La dimensión del descanso no debe ser menor que el ancho del tramo de la escalera que lo precede, asegurando un flujo de movimiento constante. Para escaleras residenciales, una profundidad mínima de 90 centímetros es adecuada, permitiendo que una persona se detenga y abra una puerta sin obstruir el paso. La superficie del descanso debe ser completamente horizontal, estable y construida con materiales antideslizantes para evitar caídas, especialmente bajo condiciones de lluvia o humedad.
Dimensionamiento Óptimo de Peldaños y Contrahuellas
El diseño de los peldaños se rige por principios ergonómicos que buscan optimizar el esfuerzo y la comodidad del paso humano, lo que se traduce directamente en seguridad. La relación ideal entre la contrahuella (altura del escalón) y la huella (profundidad del escalón) se define por la “Ley de Blondel.” Esta regla establece que el doble de la contrahuella (C) más la huella (H) debe sumar una longitud que se asemeje a un paso humano confortable: $2\text{C} + \text{H} \approx 60 \text{ a } 64 \text{ centímetros}$.
Para escaleras de uso común, las dimensiones más cómodas y seguras tienen la contrahuella entre 13 y 20 centímetros, y la huella entre 23 y 36 centímetros. Mantener la suma de la fórmula dentro del rango de 60 a 64 centímetros ayuda a mantener una pendiente cómoda, idealmente entre 25° y 30°. Es un requisito de seguridad que todos los peldaños de un mismo tramo tengan exactamente la misma altura y profundidad, con una variación máxima de 0.5 cm, ya que cualquier irregularidad puede provocar un tropiezo.

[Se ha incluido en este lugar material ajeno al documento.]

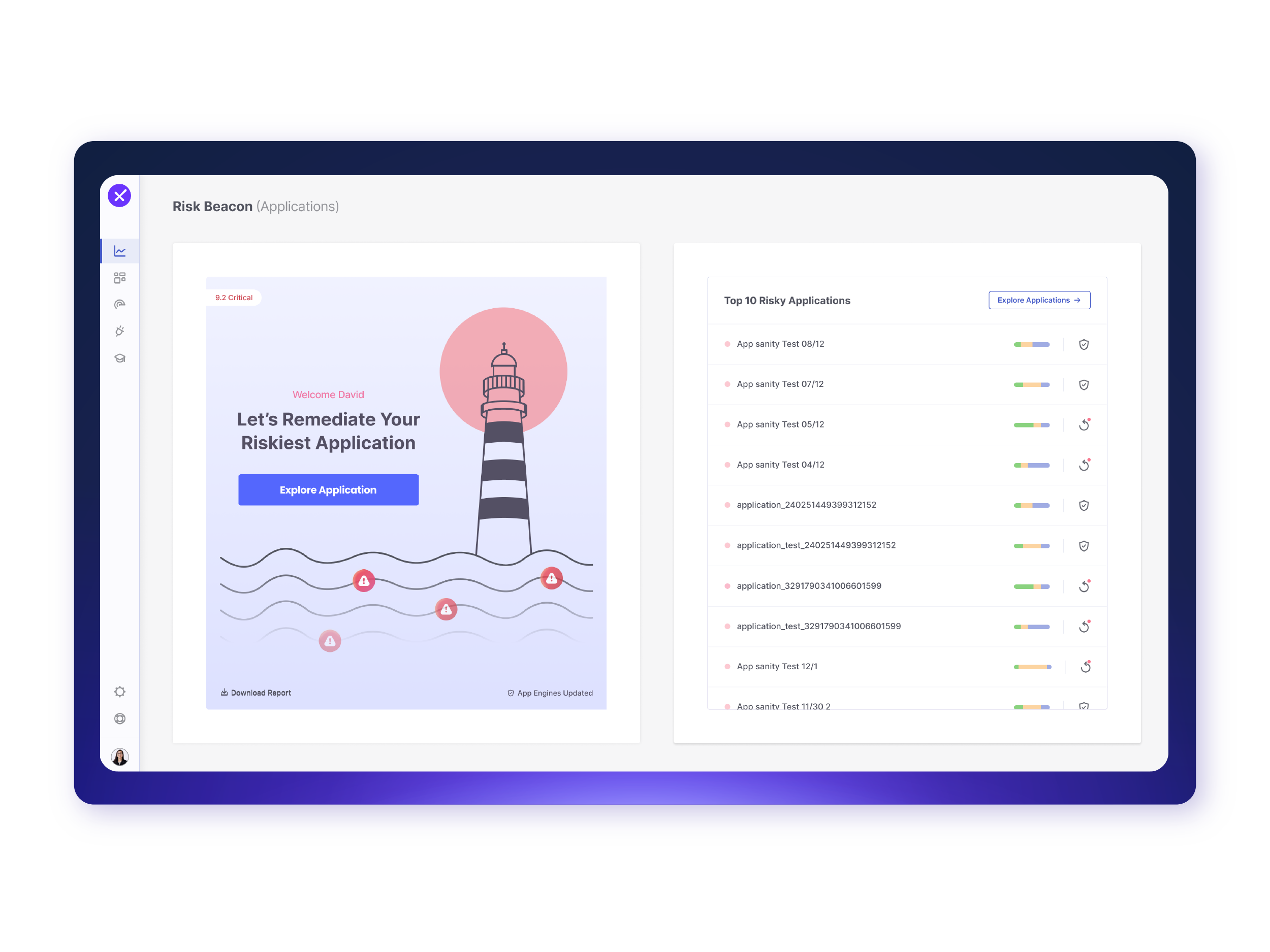Click the help lifebuoy icon in the sidebar
Viewport: 1270px width, 952px height.
coord(119,718)
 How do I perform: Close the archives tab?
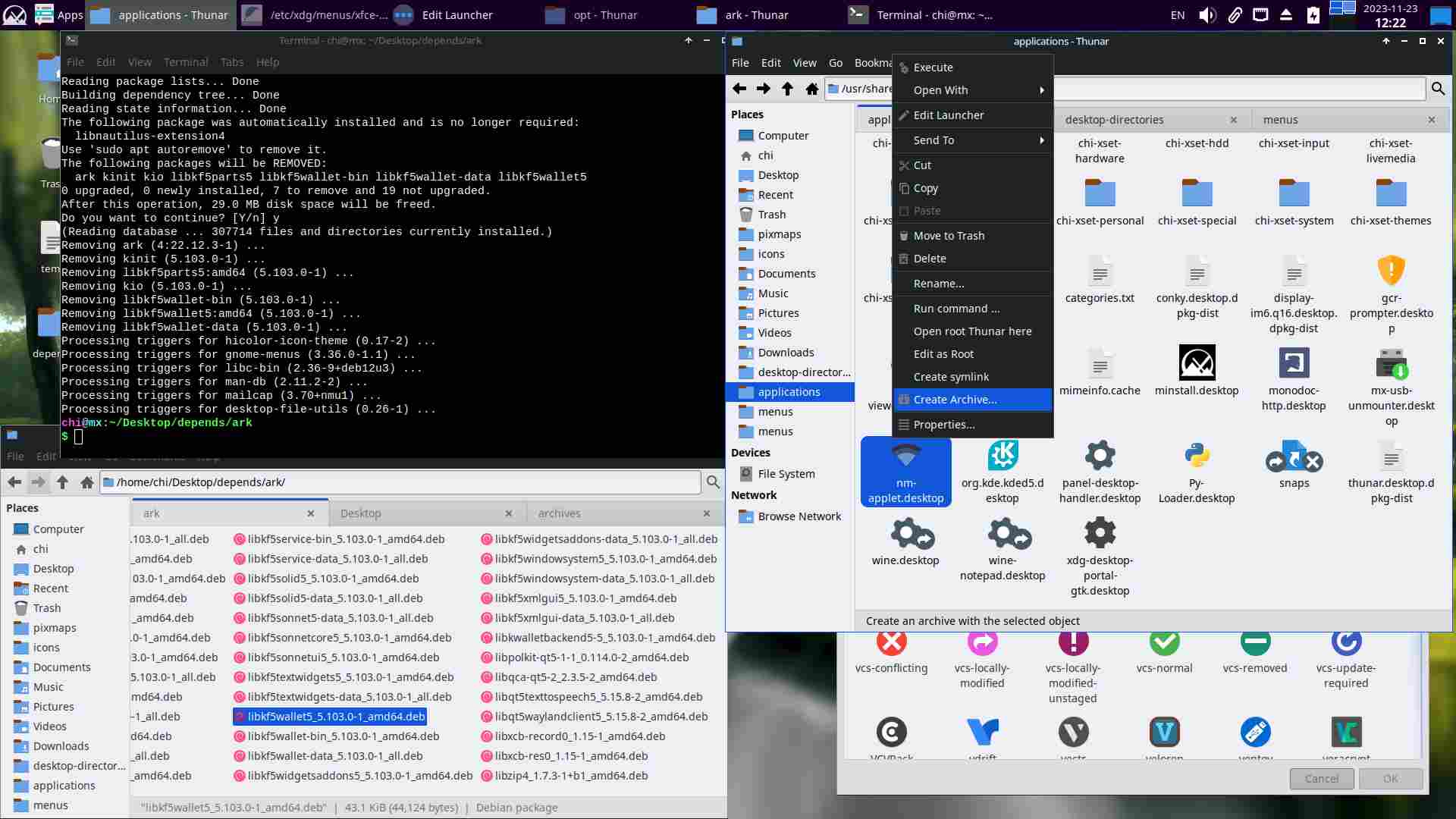tap(706, 513)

Selección de Materiales Resistentes para Exteriores
La elección del material para una escalera exterior debe considerar su exposición constante a la humedad, los cambios de temperatura, la radiación ultravioleta y el desgaste. El hormigón es una opción popular debido a su gran resistencia estructural, larga vida útil y bajo requerimiento de mantenimiento. El hormigón debe terminarse con una textura que garantice propiedades antideslizantes, lo que se logra mediante un acabado rugoso o la incrustación de agregados.
La madera, como el cedro o la madera tratada a presión, ofrece una estética cálida y natural, pero requiere mantenimiento periódico, como sellado o tratamientos contra la putrefacción y los insectos. Una alternativa de bajo mantenimiento es el uso de cubiertas compuestas, que combinan fibras de madera y plástico, ofreciendo alta resistencia a la humedad y el deterioro sin necesidad de sellado constante.
Para estructuras metálicas, el acero galvanizado o el aluminio son preferibles por su resistencia a la corrosión, siendo el aluminio más ligero y naturalmente resistente al óxido. Independientemente del material base, la superficie de la huella debe ser inherentemente antideslizante. Esto se logra a menudo con lajas de piedra natural, baldosas de gres antideslizante o bandas de rodadura texturizadas.